Creep rupture of smoothed and notched DD6 single crystal superalloy specimens subjected to high-temperature hot corrosion
Baishun Yang, Biao Li, Yaning Zhang
Abstract
• High-temperature hot corrosion (HTHC) significantly shortens creep life of DD6. • Stress state and the corrosion both affect the creep rupture mechanisms. • The DD6′s matrix phase is prone to creep damage and is susceptible to corrosive elements. • A significant HTHC-creep interactive behavior exists in the creep rupture process.
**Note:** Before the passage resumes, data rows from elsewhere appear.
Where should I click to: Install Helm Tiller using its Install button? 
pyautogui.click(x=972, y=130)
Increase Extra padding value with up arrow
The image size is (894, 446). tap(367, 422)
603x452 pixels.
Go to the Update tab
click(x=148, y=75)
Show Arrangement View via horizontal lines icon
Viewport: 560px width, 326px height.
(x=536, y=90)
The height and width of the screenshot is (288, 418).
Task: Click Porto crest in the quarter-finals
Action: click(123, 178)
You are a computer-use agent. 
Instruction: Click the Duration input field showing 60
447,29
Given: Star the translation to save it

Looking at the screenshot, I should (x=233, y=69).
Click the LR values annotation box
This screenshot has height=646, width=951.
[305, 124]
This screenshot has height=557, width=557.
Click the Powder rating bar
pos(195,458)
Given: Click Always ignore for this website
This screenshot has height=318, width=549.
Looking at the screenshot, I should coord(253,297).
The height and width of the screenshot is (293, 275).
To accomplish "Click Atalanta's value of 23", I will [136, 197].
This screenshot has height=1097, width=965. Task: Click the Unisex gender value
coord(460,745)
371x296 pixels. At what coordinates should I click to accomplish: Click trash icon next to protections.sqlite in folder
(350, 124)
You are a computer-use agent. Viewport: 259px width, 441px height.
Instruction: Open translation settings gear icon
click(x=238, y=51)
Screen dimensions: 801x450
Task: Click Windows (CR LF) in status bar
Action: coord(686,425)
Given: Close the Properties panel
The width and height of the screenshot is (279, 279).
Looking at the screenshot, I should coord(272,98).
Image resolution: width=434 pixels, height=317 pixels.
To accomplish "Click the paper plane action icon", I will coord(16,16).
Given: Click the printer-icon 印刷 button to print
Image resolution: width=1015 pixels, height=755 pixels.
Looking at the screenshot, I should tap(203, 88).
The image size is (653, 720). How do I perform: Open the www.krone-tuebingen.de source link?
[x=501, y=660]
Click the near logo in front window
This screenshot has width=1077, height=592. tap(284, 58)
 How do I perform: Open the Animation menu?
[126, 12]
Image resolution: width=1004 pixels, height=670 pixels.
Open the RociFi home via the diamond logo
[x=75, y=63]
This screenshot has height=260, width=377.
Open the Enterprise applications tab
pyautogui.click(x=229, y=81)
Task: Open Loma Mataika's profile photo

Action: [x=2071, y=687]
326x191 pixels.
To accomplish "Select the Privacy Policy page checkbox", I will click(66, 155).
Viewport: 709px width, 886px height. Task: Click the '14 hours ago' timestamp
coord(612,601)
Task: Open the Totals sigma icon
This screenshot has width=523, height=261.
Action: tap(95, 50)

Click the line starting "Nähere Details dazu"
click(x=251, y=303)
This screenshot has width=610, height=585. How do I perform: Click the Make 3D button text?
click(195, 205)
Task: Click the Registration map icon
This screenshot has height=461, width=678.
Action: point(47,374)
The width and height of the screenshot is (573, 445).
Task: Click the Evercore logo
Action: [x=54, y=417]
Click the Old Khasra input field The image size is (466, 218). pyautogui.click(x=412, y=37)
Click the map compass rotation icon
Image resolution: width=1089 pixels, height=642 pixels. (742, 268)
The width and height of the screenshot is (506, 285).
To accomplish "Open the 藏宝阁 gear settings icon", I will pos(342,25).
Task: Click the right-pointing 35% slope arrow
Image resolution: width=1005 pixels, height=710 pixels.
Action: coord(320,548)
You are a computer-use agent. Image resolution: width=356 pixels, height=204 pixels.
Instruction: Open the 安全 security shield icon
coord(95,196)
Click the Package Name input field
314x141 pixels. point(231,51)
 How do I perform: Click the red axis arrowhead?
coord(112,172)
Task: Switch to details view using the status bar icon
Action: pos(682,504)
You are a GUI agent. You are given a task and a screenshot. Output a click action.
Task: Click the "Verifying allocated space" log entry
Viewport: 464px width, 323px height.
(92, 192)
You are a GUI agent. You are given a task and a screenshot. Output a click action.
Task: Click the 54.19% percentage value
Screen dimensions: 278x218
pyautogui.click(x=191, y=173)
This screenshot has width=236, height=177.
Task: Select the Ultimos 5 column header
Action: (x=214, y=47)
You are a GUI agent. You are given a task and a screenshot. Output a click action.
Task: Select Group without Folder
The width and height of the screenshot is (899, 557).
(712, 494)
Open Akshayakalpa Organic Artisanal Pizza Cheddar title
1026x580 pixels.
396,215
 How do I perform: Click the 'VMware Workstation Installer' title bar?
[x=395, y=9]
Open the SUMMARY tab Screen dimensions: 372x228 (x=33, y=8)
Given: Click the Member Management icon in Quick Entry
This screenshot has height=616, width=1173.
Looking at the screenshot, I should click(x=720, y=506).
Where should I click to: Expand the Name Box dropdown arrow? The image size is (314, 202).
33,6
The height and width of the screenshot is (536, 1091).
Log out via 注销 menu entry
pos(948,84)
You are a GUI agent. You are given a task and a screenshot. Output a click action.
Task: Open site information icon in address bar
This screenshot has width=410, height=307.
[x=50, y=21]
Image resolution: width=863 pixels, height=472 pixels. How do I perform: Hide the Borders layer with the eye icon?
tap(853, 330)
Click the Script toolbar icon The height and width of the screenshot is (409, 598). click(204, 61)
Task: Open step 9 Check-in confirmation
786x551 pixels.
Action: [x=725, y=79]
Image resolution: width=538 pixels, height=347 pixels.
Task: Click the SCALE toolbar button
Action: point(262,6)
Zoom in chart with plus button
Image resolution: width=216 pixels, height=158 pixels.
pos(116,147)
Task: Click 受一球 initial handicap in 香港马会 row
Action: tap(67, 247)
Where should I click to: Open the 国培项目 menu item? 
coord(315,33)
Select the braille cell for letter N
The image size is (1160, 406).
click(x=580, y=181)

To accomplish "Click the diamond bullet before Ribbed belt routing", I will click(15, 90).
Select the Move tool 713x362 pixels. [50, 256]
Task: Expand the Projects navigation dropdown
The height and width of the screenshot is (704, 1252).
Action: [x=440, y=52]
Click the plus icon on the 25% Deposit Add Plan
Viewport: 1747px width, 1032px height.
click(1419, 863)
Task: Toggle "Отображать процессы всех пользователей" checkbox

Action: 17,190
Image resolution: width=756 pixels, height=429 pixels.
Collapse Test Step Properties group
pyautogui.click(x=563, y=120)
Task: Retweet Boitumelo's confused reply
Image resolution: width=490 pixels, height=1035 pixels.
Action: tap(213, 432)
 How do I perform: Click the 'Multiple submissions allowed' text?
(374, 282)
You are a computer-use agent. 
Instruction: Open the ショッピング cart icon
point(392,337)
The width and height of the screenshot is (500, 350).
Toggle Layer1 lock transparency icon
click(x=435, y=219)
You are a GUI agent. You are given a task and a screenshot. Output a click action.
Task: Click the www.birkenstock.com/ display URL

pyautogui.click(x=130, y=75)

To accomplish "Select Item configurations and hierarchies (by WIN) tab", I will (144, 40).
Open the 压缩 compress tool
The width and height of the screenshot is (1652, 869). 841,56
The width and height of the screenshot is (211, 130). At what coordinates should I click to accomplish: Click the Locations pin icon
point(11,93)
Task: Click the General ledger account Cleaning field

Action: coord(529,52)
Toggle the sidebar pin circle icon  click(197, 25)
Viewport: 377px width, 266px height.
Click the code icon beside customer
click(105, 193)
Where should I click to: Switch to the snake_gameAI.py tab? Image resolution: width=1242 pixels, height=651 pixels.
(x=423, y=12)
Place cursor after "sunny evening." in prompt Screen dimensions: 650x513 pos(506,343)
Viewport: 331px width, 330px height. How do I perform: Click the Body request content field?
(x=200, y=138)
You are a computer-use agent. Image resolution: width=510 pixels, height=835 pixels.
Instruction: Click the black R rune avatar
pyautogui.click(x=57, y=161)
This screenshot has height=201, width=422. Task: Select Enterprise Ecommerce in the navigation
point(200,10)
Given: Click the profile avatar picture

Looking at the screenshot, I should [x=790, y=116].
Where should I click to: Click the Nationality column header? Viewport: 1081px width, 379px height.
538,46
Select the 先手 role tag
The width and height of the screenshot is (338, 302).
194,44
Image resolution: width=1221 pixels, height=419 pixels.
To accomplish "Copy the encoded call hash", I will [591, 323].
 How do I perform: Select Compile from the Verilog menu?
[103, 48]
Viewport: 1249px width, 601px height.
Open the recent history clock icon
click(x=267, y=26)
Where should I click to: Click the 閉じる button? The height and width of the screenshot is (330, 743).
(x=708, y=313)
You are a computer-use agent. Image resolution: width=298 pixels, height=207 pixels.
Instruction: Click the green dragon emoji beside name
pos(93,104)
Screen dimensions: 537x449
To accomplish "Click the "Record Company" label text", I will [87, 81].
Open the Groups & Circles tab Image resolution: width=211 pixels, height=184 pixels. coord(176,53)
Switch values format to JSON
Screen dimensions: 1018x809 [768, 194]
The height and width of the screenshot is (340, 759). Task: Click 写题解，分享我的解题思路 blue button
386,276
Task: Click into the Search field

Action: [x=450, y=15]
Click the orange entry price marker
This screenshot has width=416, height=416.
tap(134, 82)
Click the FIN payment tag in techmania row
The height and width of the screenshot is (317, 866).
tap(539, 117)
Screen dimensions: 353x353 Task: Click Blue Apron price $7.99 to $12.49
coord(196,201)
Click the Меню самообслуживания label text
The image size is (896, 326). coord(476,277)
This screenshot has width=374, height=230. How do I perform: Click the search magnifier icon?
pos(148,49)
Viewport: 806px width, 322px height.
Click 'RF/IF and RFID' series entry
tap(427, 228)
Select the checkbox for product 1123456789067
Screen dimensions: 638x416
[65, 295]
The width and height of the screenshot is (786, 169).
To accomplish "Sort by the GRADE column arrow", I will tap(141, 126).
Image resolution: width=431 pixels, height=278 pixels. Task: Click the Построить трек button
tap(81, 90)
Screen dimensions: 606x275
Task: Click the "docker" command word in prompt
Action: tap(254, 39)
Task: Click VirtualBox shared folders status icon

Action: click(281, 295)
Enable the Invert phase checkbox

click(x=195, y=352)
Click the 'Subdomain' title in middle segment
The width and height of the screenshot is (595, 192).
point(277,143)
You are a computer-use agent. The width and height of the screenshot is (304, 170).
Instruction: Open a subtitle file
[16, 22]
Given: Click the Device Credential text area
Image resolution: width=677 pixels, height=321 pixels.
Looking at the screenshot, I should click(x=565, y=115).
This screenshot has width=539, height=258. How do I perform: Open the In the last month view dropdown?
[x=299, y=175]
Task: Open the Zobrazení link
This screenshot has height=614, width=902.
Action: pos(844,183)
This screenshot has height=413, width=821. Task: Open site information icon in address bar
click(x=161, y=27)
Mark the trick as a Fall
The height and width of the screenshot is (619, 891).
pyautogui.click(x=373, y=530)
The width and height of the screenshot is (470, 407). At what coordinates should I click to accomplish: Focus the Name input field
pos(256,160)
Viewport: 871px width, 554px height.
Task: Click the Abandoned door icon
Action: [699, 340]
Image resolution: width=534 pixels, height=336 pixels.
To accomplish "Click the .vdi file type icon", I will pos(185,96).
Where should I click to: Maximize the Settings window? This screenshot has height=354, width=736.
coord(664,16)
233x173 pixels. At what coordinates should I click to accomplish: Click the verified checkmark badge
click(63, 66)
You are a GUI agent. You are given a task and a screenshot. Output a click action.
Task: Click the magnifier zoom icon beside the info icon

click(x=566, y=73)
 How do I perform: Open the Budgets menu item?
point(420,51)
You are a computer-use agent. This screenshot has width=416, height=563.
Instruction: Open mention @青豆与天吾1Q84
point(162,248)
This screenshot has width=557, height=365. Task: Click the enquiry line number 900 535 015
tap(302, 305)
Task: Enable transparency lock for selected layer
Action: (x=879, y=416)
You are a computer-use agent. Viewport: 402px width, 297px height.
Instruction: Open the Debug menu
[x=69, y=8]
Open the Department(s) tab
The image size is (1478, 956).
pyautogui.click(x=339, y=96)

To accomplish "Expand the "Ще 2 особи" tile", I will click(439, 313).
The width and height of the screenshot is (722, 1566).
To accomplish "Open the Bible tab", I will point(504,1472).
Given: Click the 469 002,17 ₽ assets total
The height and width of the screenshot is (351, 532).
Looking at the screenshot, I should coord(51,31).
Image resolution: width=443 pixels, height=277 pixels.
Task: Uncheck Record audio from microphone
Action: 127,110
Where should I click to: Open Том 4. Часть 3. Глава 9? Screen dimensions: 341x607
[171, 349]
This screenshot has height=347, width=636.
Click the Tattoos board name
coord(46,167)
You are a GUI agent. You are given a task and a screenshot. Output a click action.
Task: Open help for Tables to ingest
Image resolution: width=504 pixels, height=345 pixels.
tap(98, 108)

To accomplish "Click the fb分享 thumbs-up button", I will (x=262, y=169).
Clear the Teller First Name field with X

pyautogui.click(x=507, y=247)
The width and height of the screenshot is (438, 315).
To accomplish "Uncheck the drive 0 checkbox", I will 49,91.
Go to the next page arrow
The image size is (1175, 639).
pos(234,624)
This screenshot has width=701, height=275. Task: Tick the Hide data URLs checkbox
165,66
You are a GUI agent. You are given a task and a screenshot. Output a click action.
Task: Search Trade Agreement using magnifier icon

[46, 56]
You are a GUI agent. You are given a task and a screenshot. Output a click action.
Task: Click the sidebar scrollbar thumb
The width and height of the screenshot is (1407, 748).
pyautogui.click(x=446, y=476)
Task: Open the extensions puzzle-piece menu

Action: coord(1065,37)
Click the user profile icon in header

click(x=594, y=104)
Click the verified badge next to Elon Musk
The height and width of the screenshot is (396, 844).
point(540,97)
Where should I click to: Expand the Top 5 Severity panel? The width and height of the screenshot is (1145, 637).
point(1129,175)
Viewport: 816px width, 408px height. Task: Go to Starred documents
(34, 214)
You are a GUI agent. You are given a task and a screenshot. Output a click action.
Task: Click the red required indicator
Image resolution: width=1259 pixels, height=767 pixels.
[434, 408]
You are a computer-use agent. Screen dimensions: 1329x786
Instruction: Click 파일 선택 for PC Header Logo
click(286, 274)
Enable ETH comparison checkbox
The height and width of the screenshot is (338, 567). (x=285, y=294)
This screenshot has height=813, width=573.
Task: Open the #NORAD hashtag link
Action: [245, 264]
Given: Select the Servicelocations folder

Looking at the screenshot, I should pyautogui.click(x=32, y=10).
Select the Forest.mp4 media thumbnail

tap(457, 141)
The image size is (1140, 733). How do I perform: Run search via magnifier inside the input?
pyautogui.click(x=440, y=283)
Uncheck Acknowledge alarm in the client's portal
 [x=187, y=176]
This work studies the creep rupture behaviors of both smoothed and V-notched DD6 Ni-based single crystal superalloy specimens under both air and corrosion conditions, within a stress range of 300 to 700 MPa at 950 °C. The corrosive medium used consisted of a mixed salt containing 95 wt% Na 2 SO 4 and 5 wt% NaCl. Experimental results revealed that notched specimens exhibited a creep rupture life extended by 6–16 times compared to smoothed specimens, with the extension becoming more pronounced as the stress concentration increased. High-temperature hot corrosion (HTHC) shortened the creep rupture time by up to 75 %. A significant HTHC-creep interactive effect was found through comparative creep experiments in air and corrosion conditions. The HTHC affected the fracture modes of the specimens, with factors such as the amount of salt infiltration into the superalloy, the corrosion duration, and specimen configurations playing critical roles. Microstructural analysis revealed that, compared with γ ′ precipitates, γ matrix phase was more prone to creep damage and was more susceptible to corrosion.